Simplify the complex rational expression.$$\frac{-\frac{5}{8}-\frac{6}{5}}{-\frac{5}{4}-\frac{3}{8}}$$

Answer

**step1** Understanding the complex rational expression

The problem asks us to simplify a complex rational expression. A complex rational expression is a fraction where the numerator, the denominator, or both, contain fractions. To simplify such an expression, we must first simplify the numerator and the denominator separately, and then divide the simplified numerator by the simplified denominator.

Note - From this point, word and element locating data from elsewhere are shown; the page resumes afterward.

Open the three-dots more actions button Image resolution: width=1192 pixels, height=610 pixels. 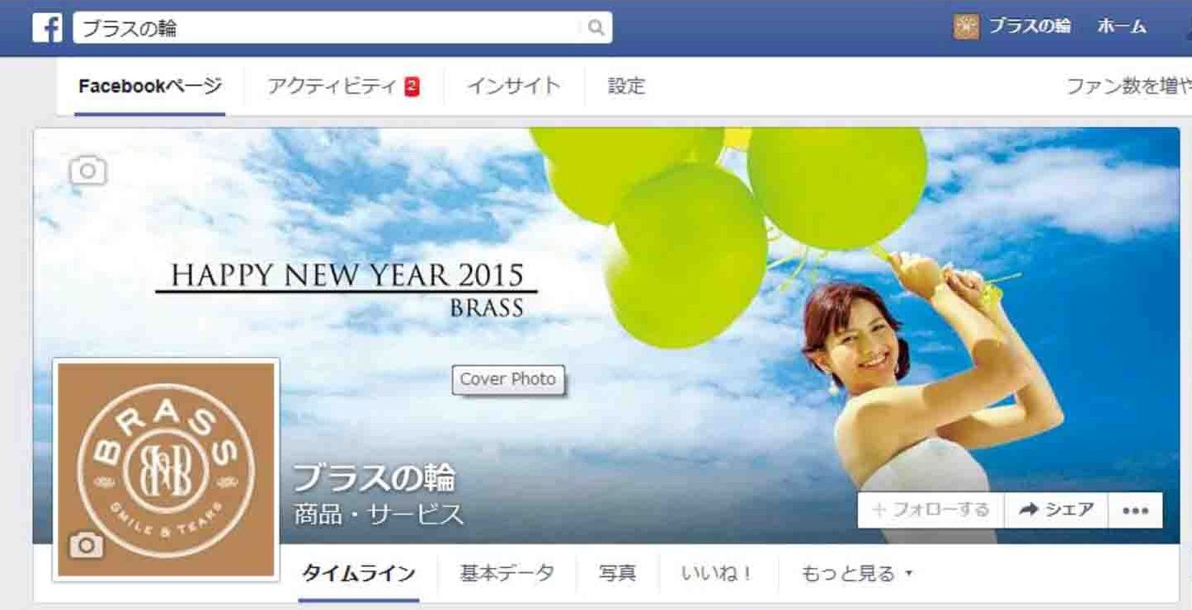pyautogui.click(x=1136, y=510)
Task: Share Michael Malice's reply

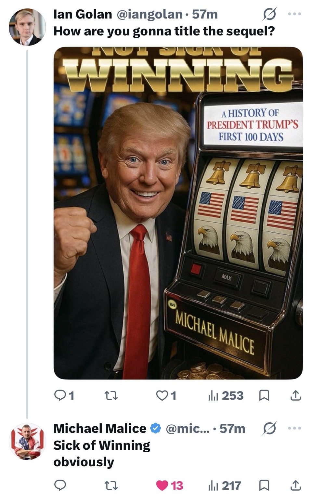Action: 295,485
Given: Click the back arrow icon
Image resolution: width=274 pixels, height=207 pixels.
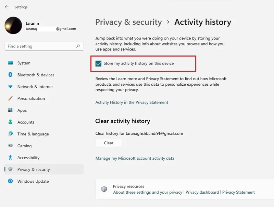Looking at the screenshot, I should (x=7, y=7).
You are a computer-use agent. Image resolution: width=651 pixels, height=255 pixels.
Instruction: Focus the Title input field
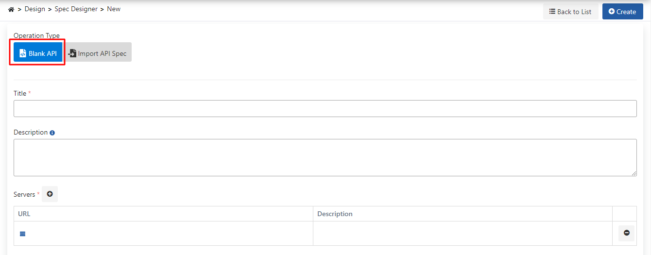point(325,108)
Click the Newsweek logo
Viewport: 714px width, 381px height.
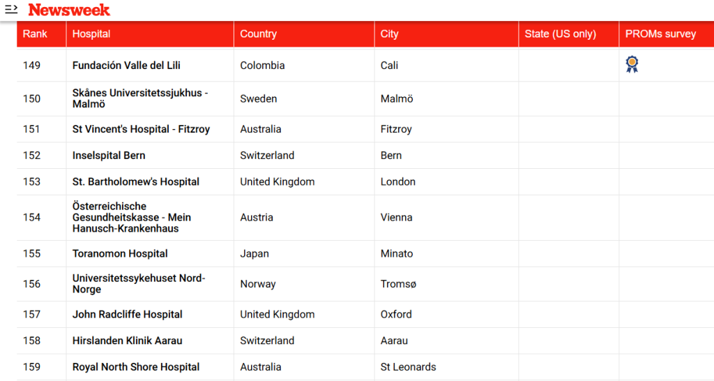click(x=69, y=10)
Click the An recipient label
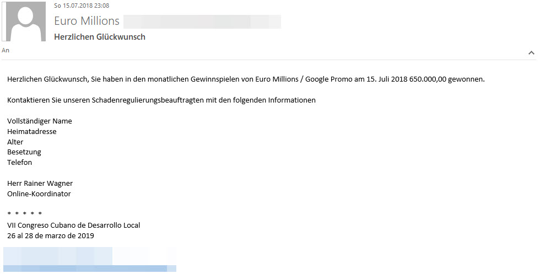This screenshot has height=279, width=540. coord(6,50)
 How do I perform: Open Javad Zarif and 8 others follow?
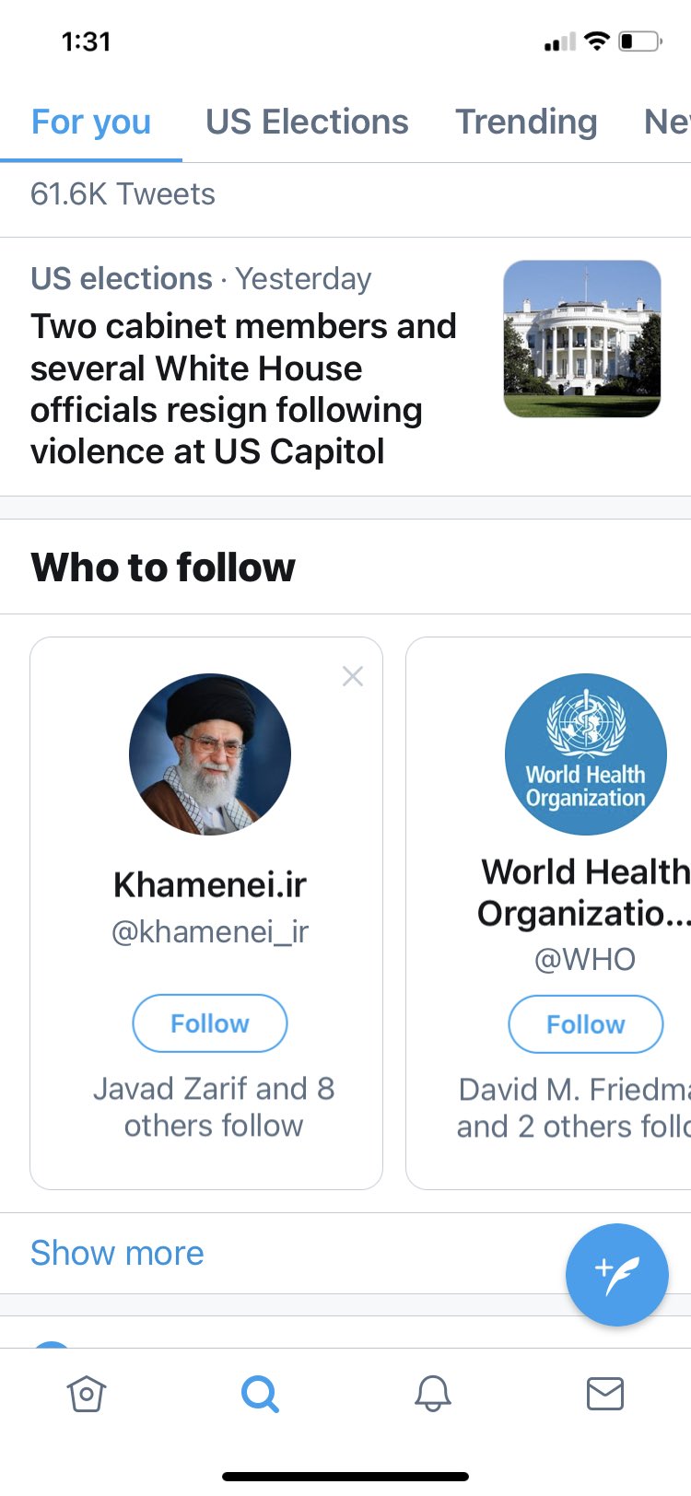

**step2** Simplifying the numerator

The numerator of the complex fraction is $$-\frac{5}{8}-\frac{6}{5}$$.
To subtract these two fractions, we need to find a common denominator. The least common multiple (LCM) of 8 and 5 is 40.
We convert each fraction to an equivalent fraction with a denominator of 40:
For the first fraction, $$-\frac{5}{8}$$, we multiply the numerator and the denominator by 5:
$$-\frac{5}{8} = -\frac{5 \times 5}{8 \times 5} = -\frac{25}{40}$$
For the second fraction, $$-\frac{6}{5}$$, we multiply the numerator and the denominator by 8:
$$-\frac{6}{5} = -\frac{6 \times 8}{5 \times 8} = -\frac{48}{40}$$
Now, we perform the subtraction with the equivalent fractions:
$$-\frac{25}{40} - \frac{48}{40} = \frac{-25 - 48}{40}$$
To calculate $$-25 - 48$$, we combine the negative values:
$$-25 - 48 = -73$$
So, the simplified numerator is $$-\frac{73}{40}$$.

**step3** Simplifying the denominator

The denominator of the complex fraction is $$-\frac{5}{4}-\frac{3}{8}$$.
To subtract these two fractions, we need to find a common denominator. The least common multiple (LCM) of 4 and 8 is 8.
We convert the first fraction to an equivalent fraction with a denominator of 8:
For $$-\frac{5}{4}$$, we multiply the numerator and the denominator by 2:
$$-\frac{5}{4} = -\frac{5 \times 2}{4 \times 2} = -\frac{10}{8}$$
The second fraction, $$-\frac{3}{8}$$, already has a denominator of 8.
Now, we perform the subtraction with the equivalent fractions:
$$-\frac{10}{8} - \frac{3}{8} = \frac{-10 - 3}{8}$$
To calculate $$-10 - 3$$, we combine the negative values:
$$-10 - 3 = -13$$
So, the simplified denominator is $$-\frac{13}{8}$$.

**step4** Dividing the simplified numerator by the simplified denominator

Now we have the simplified numerator and denominator:
Simplified Numerator: $$-\frac{73}{40}$$
Simplified Denominator: $$-\frac{13}{8}$$
The complex fraction can be rewritten as a division problem:
$$\left(-\frac{73}{40}\right) \div \left(-\frac{13}{8}\right)$$
To divide by a fraction, we multiply by its reciprocal. The reciprocal of $$-\frac{13}{8}$$ is $$-\frac{8}{13}$$.
So, the division becomes a multiplication:
$$-\frac{73}{40} \times \left(-\frac{8}{13}\right)$$
When we multiply two negative numbers, the product is a positive number.
$$=\frac{73}{40} \times \frac{8}{13}$$
Before multiplying, we can simplify by canceling common factors. We observe that 8 is a common factor for 8 in the numerator and 40 in the denominator.
Divide 40 by 8: $$40 \div 8 = 5$$
Divide 8 by 8: $$8 \div 8 = 1$$
Now the expression is:
$$=\frac{73}{5} \times \frac{1}{13}$$
Finally, we multiply the numerators together and the denominators together:
$$=\frac{73 \times 1}{5 \times 13} = \frac{73}{65}$$
The simplified complex rational expression is $$\frac{73}{65}$$.